What the task asks =>
Reproduce verbatim the lines starting from the very first one and going on through the line with "[x=921, y=155]".

Source data =>
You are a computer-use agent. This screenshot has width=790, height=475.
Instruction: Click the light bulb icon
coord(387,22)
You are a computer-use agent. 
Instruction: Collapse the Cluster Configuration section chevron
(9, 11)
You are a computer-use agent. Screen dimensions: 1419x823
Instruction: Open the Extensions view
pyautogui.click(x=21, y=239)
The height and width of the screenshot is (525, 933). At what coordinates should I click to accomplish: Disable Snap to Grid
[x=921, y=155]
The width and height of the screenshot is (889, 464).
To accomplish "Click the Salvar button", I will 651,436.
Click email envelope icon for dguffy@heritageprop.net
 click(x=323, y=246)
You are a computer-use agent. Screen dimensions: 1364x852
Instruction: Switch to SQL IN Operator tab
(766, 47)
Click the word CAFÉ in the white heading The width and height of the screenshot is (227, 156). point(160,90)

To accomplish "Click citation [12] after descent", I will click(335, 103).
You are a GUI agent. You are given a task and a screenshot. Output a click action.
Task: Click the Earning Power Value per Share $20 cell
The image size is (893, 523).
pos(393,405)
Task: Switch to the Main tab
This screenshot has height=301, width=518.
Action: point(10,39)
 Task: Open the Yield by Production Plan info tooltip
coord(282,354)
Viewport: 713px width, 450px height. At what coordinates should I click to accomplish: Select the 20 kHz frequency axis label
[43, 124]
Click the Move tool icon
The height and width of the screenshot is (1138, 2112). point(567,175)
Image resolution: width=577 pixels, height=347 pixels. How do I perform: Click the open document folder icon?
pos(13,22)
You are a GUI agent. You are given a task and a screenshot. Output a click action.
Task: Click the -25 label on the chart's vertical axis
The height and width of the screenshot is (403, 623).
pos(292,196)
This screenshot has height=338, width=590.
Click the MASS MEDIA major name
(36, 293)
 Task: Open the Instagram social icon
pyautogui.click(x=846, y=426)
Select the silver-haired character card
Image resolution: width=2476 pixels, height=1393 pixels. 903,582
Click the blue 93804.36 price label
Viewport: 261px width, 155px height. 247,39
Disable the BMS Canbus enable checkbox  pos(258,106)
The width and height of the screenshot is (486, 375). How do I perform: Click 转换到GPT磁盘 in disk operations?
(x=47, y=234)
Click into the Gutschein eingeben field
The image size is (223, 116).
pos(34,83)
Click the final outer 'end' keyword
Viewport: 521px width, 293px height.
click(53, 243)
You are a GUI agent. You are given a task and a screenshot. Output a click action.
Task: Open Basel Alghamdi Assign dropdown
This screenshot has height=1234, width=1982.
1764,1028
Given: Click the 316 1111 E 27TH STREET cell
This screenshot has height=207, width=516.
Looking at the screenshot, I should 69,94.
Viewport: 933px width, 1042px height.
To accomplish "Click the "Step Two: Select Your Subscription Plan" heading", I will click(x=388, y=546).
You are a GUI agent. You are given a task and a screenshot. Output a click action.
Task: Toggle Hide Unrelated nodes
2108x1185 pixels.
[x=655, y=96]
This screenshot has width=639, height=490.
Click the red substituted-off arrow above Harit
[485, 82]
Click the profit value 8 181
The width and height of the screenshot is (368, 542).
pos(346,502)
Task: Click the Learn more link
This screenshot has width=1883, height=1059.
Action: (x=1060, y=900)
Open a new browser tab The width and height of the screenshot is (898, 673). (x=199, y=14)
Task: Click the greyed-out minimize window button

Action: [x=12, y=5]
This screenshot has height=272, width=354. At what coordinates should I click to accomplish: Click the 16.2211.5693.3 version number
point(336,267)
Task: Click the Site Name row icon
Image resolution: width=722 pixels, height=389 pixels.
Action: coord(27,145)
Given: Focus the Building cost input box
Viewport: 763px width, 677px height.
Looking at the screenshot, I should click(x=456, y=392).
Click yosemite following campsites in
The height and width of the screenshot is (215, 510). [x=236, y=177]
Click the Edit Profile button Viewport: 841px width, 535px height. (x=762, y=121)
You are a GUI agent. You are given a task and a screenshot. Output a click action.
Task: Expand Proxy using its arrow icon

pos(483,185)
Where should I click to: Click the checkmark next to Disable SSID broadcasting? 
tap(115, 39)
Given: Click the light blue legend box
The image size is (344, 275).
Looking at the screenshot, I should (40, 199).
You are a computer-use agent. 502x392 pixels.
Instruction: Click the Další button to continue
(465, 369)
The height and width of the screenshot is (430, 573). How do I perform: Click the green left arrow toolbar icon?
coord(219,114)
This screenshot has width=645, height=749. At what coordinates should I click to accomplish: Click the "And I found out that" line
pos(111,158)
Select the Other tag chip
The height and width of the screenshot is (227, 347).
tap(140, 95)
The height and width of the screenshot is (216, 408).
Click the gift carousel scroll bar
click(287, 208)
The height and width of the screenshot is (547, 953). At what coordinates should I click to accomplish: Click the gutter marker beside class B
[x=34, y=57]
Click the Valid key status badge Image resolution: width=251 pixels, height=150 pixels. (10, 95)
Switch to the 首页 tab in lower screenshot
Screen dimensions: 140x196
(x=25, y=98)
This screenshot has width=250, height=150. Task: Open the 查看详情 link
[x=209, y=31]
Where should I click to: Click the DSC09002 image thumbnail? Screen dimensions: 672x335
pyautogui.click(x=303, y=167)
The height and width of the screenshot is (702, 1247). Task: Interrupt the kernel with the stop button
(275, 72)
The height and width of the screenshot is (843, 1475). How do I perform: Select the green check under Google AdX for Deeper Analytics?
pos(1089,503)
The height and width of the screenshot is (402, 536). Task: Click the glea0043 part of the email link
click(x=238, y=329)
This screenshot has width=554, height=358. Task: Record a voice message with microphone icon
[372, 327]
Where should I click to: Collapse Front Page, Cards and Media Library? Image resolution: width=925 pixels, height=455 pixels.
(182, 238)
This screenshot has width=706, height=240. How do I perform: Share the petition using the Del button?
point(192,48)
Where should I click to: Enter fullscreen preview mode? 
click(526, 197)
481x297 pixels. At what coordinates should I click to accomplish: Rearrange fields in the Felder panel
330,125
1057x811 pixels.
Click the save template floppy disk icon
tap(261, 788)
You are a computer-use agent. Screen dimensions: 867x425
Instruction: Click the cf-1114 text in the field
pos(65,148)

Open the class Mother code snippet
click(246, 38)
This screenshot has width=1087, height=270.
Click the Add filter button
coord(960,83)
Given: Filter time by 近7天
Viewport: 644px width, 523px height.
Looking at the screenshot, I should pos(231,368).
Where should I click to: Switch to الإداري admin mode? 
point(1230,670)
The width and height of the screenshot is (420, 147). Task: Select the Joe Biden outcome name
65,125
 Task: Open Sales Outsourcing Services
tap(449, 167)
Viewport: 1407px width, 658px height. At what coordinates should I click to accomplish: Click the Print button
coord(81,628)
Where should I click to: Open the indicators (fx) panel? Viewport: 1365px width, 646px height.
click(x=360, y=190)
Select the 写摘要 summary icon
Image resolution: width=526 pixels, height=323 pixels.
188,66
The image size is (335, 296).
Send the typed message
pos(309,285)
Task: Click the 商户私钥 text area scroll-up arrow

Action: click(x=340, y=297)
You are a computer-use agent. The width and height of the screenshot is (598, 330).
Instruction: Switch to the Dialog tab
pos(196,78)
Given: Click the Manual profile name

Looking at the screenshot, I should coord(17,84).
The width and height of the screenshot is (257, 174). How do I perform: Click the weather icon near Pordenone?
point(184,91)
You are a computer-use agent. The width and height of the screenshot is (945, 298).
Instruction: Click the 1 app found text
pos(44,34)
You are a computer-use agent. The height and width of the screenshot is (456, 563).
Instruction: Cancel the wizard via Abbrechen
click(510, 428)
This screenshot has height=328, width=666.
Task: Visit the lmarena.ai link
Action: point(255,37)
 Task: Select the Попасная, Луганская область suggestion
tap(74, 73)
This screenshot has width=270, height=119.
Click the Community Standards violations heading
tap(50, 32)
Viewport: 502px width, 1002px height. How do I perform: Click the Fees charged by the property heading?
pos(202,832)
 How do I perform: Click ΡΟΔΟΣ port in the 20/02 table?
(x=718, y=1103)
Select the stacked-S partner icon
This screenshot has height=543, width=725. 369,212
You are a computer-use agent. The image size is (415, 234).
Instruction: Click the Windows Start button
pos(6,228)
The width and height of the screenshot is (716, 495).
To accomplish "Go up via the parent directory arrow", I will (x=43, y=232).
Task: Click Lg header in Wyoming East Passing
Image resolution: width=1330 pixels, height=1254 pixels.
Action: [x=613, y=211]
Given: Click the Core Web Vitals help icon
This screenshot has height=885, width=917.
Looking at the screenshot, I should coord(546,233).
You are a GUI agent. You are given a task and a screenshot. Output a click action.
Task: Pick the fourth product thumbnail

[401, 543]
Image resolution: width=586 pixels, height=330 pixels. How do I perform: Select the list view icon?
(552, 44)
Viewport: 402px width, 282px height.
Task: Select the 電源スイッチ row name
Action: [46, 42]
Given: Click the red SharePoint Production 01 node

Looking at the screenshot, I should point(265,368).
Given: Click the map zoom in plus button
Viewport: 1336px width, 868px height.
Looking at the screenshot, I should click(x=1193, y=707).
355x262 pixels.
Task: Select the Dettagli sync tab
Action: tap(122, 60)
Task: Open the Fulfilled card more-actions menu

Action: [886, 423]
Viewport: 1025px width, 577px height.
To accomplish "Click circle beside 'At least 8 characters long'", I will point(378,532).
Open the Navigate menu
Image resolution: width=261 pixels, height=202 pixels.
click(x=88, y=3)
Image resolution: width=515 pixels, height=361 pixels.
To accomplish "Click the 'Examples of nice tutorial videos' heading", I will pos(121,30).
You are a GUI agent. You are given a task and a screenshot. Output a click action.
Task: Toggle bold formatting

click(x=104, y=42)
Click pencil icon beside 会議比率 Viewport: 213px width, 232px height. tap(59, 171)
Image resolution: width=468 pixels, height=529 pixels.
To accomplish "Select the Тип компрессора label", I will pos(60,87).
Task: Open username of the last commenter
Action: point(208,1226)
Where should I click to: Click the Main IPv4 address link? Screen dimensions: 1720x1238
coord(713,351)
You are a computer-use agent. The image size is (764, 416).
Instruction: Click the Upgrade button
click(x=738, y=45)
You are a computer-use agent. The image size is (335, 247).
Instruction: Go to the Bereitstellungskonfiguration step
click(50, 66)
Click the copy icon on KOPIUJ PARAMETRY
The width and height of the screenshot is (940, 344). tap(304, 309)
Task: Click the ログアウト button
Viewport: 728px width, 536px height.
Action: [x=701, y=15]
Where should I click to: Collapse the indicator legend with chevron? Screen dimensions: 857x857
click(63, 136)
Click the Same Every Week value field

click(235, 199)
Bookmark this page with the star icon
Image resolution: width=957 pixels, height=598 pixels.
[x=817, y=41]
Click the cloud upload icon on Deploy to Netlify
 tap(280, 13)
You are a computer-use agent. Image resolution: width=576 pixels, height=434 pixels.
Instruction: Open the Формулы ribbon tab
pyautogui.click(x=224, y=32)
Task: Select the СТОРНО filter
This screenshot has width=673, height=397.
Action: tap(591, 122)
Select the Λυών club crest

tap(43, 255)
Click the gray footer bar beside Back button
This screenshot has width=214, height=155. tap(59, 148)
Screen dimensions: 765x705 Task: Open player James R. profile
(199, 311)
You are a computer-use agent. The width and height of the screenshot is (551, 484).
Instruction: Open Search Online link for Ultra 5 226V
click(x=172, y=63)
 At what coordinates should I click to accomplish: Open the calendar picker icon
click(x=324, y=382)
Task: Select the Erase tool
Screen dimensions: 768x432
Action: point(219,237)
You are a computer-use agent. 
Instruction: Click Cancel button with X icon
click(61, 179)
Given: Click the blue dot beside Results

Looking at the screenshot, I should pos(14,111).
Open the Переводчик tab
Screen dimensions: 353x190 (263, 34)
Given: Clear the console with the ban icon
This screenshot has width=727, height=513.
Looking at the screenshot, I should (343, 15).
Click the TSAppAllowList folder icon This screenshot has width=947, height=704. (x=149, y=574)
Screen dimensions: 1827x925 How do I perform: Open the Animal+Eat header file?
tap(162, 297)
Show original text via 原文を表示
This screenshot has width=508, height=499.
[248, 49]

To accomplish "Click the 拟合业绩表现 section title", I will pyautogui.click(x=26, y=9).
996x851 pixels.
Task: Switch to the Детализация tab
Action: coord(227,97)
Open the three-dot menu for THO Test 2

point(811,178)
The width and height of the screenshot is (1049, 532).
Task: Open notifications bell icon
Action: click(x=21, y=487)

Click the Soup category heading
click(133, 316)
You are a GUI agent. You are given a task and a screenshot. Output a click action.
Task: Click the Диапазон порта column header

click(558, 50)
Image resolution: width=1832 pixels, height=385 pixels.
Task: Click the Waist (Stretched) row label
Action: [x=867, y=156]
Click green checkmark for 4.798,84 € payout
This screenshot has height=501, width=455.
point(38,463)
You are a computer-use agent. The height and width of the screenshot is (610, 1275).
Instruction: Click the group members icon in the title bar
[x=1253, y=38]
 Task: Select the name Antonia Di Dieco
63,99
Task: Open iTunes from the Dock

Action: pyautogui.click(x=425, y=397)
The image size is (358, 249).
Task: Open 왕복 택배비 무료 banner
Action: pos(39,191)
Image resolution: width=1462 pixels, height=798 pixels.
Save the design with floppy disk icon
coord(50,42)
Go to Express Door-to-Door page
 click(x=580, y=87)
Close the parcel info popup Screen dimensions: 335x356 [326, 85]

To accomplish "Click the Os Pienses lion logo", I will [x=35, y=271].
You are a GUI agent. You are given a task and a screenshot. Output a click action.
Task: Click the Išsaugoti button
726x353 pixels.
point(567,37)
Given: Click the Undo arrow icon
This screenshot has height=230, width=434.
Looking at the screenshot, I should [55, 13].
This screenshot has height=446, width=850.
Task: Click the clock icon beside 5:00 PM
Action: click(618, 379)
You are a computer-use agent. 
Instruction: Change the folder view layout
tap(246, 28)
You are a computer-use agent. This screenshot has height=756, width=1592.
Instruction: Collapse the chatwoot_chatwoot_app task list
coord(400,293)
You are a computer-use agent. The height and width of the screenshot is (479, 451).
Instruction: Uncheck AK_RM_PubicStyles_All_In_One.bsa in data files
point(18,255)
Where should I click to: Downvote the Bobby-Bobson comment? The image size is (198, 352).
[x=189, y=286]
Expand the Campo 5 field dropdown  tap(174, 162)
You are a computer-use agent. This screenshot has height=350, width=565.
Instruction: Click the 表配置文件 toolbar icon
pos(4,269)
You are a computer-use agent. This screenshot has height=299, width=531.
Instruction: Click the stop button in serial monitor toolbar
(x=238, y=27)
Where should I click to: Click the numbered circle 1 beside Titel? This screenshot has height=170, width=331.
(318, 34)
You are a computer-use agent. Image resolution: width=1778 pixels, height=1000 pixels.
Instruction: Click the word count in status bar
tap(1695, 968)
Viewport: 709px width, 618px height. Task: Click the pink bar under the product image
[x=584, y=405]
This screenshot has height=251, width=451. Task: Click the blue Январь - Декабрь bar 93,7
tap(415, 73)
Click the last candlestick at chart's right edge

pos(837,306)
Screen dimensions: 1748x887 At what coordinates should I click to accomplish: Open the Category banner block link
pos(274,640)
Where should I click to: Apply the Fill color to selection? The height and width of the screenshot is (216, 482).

Response to the task =>
You are a computer-use agent. This screenshot has width=790, height=475.
Instruction: Click the light bulb icon
coord(387,22)
You are a computer-use agent. 
Instruction: Collapse the Cluster Configuration section chevron
(9, 11)
You are a computer-use agent. Screen dimensions: 1419x823
Instruction: Open the Extensions view
pyautogui.click(x=21, y=239)
The height and width of the screenshot is (525, 933). At what coordinates should I click to accomplish: Disable Snap to Grid
[x=921, y=155]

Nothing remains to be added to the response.